Personal life and family

Between April 8 and 13, 1782, at Stratford Hall, Lee married his second cousin, Matilda Ludwell Lee (1764–1790), who was known as "the Divine Matilda". She was the daughter of Philip Ludwell Lee Sr. and Elizabeth Steptoe. Matilda had three children before she died in 1790:

  • Philip Ludwell Lee (1784–1794)
  • Lucy Grymes Lee (1786–1860)
  • Henry Lee IV (May 28, 1787 – January 30, 1837) was a historian and author who also served as a speechwriter for both John C. Calhoun and presidential candidate Andrew Jackson, also helping the latter to write his inaugural address.

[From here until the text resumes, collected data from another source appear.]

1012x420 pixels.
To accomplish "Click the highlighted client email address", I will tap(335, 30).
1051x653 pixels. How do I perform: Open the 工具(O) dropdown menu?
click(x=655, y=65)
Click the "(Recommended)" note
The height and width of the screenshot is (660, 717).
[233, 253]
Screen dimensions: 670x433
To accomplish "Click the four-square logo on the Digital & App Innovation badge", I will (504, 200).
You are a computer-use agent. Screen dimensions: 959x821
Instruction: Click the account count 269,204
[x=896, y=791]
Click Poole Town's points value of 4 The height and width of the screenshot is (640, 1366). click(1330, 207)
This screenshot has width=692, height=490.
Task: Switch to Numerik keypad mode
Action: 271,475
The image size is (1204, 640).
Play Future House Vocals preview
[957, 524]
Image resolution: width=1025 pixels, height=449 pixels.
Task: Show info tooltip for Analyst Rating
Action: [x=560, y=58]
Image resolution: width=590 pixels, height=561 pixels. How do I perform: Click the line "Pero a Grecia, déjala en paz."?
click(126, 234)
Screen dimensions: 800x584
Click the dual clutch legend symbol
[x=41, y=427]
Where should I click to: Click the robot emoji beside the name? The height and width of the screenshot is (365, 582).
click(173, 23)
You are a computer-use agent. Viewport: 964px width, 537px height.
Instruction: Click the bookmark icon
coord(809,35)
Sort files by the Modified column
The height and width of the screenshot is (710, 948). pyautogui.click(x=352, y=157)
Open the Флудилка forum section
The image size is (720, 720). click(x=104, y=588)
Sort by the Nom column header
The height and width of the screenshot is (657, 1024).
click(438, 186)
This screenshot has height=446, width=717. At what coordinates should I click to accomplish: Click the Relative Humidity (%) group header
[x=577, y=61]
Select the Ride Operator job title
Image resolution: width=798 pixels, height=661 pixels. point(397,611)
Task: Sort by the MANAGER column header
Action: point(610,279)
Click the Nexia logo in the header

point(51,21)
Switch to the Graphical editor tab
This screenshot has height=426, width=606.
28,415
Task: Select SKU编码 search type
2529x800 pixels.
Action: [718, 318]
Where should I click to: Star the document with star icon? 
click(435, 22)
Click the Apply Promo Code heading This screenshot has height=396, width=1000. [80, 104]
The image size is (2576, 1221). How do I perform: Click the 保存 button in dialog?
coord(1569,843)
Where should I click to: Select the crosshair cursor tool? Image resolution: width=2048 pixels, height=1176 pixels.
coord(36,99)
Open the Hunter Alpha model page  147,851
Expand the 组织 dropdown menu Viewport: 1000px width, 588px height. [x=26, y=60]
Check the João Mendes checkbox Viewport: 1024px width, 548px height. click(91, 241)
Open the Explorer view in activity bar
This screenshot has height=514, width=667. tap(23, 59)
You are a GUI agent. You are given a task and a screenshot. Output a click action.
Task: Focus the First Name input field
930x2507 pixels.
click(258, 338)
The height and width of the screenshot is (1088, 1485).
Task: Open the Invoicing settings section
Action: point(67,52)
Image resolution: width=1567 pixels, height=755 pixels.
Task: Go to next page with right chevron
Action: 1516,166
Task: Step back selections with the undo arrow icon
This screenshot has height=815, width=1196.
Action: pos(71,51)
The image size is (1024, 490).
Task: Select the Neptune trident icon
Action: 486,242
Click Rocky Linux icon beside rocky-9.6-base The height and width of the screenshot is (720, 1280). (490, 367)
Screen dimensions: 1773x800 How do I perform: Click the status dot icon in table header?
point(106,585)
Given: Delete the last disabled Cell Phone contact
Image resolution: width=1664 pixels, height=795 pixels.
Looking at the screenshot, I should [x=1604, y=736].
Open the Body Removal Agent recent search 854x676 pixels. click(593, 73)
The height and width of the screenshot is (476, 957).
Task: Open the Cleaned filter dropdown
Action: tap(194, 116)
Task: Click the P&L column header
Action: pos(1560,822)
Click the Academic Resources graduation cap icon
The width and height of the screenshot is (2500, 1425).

On June 18, 1793, Lee married the wealthy Anne Hill Carter (1773–1829) at Shirley Plantation. Anne was the daughter of Charles Carter, Esq., of Shirley, and his wife Ann Butler Moore. According to Winston Fontaine's research, Anne Moore's paternal pedigree dates back to Sir Thomas More. Her mother, Anne Katherine, was the daughter of Virginia Governor Alexander Spotswood, who was the great-grandson of John Spotswood and Rachel Lindsay; Rachelle's ancestors were David Lindsay, 1st Earl of Crawford, and Elizabeth Stewart, daughter of King Robert II of Scotland. They had six children:

  • Algernon Sidney Lee (April 2, 1795 – August 9, 1796), died at Sully Plantation, buried there in an unmarked grave
  • Charles Carter Lee (1798–1871)
  • Anne Kinloch Lee (1800–1864)
  • Sydney Smith Lee (1802–1869)
  • Robert Edward Lee (January 19, 1807 – October 12, 1870), the fifth child of Henry and Anne, served as Confederate general-in-chief during the American Civil War.
  • Mildred Lee (1811–1856)


  • Lee, Henry, and Robert E. Lee. Memoirs of the War in the Southern Department of the United States. Eyewitness accounts of the American Revolution. Philadelphia: Bradford and Inskeep, 1812. (3rd ed. published in 1869, with a memoir by his son Robert E. Lee.)